* **Activity**:
Scan the entries below and return each line that contains "computer".

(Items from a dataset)
__________________________________________________

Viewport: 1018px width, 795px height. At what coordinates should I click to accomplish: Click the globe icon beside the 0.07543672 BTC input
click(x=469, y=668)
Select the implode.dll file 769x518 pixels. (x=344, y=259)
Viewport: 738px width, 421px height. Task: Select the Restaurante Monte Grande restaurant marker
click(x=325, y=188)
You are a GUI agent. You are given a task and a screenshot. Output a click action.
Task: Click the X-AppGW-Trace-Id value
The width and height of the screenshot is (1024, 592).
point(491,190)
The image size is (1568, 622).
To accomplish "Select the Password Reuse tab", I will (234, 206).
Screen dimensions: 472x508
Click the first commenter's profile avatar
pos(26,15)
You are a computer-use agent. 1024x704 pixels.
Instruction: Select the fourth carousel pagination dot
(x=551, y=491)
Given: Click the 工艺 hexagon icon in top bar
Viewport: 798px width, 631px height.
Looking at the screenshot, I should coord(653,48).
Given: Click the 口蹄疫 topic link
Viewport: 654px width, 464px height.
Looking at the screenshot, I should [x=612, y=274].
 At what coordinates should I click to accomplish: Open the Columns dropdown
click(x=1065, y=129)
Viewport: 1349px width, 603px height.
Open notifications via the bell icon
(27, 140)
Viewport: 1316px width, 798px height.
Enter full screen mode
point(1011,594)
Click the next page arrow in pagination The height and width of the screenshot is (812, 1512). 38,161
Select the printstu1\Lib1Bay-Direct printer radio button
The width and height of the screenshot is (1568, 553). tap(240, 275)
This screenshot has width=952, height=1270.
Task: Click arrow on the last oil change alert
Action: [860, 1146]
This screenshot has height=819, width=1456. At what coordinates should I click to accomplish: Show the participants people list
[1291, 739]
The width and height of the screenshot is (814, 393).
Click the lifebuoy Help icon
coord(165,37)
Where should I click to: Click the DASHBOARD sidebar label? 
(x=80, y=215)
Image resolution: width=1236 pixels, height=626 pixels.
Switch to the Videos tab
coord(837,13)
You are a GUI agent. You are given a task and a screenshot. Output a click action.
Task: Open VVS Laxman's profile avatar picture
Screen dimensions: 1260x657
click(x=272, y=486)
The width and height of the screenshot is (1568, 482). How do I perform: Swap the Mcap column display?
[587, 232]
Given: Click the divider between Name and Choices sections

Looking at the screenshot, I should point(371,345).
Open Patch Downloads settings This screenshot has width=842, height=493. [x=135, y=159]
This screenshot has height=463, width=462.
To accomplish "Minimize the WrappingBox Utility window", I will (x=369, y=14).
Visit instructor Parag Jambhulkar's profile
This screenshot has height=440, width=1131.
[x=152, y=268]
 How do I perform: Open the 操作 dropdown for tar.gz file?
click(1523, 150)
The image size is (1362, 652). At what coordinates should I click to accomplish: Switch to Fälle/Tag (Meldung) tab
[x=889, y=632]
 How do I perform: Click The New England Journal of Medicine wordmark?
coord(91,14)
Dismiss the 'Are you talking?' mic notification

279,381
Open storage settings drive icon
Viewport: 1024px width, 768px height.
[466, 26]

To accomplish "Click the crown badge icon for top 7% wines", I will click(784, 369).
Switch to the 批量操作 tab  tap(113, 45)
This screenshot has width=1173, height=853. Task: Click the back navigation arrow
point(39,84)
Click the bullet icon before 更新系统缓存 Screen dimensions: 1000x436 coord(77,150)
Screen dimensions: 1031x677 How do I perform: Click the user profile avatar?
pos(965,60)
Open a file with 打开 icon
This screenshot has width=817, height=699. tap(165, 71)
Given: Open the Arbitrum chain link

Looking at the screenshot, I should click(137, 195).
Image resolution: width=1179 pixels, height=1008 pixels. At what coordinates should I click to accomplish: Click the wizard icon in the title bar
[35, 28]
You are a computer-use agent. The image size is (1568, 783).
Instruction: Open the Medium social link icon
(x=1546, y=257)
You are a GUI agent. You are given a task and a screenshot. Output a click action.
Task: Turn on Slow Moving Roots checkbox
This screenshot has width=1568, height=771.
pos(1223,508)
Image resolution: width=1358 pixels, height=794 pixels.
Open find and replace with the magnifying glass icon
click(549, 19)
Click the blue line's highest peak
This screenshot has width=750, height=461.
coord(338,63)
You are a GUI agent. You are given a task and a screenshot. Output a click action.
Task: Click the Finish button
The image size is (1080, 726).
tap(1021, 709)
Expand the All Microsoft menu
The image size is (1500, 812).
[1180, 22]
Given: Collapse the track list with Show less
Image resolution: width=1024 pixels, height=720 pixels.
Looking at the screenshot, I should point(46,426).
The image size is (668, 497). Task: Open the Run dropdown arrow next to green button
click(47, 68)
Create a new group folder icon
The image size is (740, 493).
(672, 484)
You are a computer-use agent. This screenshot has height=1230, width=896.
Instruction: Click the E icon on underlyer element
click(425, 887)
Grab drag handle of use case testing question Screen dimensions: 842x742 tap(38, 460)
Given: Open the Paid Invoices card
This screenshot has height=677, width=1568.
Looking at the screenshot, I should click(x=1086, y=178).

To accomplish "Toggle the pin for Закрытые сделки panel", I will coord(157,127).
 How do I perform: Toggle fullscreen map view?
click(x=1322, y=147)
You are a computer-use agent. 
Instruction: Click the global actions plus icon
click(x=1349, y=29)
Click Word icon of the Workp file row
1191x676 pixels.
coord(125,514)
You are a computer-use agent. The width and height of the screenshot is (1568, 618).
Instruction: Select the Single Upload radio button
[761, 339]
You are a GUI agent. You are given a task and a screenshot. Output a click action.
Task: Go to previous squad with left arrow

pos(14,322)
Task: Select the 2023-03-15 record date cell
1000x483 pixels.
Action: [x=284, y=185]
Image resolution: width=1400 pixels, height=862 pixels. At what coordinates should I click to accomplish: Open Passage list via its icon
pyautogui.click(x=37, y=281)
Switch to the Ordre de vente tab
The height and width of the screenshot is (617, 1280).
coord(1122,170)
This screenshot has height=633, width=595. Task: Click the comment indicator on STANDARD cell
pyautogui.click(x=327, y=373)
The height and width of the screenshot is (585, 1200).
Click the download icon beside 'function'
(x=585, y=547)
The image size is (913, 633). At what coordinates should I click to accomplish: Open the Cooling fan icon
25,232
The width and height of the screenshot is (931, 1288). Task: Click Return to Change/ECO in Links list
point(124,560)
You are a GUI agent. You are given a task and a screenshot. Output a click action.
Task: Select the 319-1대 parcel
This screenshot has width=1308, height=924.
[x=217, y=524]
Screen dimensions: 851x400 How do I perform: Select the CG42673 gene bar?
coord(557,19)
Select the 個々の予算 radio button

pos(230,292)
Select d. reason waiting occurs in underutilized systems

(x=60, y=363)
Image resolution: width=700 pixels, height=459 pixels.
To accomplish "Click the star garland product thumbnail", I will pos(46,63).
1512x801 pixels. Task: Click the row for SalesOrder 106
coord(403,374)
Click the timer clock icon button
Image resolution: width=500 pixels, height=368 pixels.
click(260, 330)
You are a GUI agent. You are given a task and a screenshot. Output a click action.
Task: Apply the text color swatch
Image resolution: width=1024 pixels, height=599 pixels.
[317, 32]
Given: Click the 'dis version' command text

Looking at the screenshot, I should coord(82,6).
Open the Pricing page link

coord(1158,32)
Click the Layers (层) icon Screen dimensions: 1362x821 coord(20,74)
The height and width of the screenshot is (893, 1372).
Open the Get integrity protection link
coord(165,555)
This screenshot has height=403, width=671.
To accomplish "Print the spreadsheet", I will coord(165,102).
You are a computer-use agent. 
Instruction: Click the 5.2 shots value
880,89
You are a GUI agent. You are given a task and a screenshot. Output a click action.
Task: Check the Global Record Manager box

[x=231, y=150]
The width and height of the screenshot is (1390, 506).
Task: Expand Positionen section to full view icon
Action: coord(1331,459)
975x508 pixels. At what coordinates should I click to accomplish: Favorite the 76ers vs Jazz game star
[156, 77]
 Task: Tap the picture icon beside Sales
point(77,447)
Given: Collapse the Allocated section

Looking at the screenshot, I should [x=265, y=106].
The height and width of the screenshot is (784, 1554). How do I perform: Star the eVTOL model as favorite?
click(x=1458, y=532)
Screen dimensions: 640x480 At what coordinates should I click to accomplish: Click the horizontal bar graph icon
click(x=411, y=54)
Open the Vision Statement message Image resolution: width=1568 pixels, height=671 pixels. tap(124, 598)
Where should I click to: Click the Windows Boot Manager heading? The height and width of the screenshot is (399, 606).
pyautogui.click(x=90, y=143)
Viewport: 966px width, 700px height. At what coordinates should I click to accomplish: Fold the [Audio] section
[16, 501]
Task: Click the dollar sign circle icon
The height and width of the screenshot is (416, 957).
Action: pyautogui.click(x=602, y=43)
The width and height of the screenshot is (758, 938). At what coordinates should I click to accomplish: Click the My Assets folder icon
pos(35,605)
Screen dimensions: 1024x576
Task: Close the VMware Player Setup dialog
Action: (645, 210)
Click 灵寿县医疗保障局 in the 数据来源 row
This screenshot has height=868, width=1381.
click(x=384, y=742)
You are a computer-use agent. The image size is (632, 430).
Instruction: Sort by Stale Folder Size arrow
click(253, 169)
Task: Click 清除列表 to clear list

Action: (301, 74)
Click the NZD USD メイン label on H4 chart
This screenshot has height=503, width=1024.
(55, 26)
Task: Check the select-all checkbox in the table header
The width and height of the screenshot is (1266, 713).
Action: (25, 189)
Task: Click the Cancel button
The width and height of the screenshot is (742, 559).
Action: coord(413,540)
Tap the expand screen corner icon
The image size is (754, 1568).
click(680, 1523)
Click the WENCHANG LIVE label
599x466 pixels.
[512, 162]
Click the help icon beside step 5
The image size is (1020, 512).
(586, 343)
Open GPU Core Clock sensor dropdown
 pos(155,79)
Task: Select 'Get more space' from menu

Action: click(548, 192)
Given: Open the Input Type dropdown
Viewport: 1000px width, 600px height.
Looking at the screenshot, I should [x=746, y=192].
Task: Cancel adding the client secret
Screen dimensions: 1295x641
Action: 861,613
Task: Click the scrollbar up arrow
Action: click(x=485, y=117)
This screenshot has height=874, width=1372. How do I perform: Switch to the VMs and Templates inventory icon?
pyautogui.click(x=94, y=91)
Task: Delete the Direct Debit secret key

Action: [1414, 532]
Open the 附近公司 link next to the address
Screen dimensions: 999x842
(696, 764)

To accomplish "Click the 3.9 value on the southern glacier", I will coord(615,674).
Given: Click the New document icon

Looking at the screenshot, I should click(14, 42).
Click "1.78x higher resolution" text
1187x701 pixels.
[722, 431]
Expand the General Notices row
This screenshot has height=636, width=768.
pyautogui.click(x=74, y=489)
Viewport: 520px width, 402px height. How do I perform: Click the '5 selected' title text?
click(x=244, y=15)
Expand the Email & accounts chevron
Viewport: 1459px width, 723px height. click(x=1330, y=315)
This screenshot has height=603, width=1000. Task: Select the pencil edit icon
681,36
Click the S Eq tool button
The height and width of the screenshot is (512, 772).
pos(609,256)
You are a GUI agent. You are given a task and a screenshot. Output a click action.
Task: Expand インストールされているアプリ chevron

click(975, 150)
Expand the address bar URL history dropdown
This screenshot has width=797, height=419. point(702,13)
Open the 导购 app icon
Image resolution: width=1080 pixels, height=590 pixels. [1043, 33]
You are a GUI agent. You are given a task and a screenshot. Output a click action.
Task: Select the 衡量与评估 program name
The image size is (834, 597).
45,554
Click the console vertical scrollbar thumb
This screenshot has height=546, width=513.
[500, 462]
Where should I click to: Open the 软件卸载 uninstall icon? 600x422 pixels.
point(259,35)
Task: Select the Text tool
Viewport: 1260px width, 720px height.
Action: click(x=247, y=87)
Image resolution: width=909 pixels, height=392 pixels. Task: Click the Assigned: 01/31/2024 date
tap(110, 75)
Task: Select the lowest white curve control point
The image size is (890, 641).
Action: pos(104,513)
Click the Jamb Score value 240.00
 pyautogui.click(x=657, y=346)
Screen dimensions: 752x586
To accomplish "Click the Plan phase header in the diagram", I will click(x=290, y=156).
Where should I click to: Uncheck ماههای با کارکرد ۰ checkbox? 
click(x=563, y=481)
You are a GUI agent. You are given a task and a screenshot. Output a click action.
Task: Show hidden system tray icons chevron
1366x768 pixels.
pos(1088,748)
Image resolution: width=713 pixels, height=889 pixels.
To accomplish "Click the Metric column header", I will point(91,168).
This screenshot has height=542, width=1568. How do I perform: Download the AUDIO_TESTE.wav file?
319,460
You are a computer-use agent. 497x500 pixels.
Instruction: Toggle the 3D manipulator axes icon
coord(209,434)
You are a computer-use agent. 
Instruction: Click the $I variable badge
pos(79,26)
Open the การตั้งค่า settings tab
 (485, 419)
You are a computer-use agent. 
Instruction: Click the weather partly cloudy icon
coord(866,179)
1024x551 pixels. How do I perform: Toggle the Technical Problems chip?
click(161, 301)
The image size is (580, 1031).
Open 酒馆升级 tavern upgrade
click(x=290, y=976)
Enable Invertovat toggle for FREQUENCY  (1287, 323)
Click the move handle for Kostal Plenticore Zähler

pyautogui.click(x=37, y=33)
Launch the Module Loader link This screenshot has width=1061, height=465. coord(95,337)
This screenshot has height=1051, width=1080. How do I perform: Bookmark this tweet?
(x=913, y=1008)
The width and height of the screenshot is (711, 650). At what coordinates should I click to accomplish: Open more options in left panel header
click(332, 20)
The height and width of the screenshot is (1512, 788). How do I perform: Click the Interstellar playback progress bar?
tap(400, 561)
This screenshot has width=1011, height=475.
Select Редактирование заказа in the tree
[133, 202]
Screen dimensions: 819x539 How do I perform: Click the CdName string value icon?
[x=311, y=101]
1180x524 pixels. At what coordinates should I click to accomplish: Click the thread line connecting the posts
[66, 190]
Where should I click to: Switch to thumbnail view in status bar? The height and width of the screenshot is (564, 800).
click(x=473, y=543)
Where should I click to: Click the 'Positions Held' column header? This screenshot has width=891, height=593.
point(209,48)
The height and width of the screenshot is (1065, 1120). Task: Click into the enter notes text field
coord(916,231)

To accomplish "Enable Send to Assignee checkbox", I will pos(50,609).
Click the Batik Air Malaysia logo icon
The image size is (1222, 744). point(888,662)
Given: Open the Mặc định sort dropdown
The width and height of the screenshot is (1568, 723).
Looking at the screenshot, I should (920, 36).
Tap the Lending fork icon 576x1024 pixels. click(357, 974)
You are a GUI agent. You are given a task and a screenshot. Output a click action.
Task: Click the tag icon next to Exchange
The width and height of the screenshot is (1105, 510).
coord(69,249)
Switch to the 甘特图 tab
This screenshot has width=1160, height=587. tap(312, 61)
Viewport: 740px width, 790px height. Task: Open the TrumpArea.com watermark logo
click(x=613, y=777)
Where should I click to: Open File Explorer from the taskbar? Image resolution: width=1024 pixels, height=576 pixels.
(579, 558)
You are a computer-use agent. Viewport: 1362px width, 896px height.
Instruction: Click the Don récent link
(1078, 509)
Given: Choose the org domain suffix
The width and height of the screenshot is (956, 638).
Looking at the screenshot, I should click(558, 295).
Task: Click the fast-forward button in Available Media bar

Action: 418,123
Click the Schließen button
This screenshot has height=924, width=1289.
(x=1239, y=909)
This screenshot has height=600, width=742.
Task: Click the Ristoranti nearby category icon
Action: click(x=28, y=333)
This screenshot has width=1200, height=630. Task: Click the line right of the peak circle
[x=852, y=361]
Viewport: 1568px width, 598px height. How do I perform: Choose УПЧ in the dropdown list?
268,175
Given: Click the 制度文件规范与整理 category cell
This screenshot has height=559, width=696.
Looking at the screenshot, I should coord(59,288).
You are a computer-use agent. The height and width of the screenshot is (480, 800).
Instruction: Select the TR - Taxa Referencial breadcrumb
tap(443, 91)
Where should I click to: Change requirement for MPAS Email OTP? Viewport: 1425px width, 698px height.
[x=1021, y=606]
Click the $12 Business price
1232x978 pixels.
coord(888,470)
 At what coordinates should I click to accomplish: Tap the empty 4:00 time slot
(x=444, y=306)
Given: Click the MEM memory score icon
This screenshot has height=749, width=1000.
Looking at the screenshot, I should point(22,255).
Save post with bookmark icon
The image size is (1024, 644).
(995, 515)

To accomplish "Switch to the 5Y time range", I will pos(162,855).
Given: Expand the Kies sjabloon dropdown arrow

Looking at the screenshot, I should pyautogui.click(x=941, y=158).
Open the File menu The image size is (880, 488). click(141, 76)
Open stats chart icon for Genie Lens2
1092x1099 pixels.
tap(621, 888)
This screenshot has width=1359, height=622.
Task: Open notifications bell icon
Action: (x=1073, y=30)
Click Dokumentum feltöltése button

__________________________________________________

* **Your solution**:
You are a computer-use agent. 1024x704 pixels.
You are a computer-use agent. The image size is (1568, 783).
You are a computer-use agent. This screenshot has height=1230, width=896.
You are a computer-use agent. 
You are a computer-use agent. The width and height of the screenshot is (1568, 618).
You are a computer-use agent. 
You are a computer-use agent. The image size is (632, 430).
You are a computer-use agent. 497x500 pixels.
You are a computer-use agent. 
You are a computer-use agent. 
You are a computer-use agent. Viewport: 1362px width, 896px height.
You are a computer-use agent. The height and width of the screenshot is (480, 800).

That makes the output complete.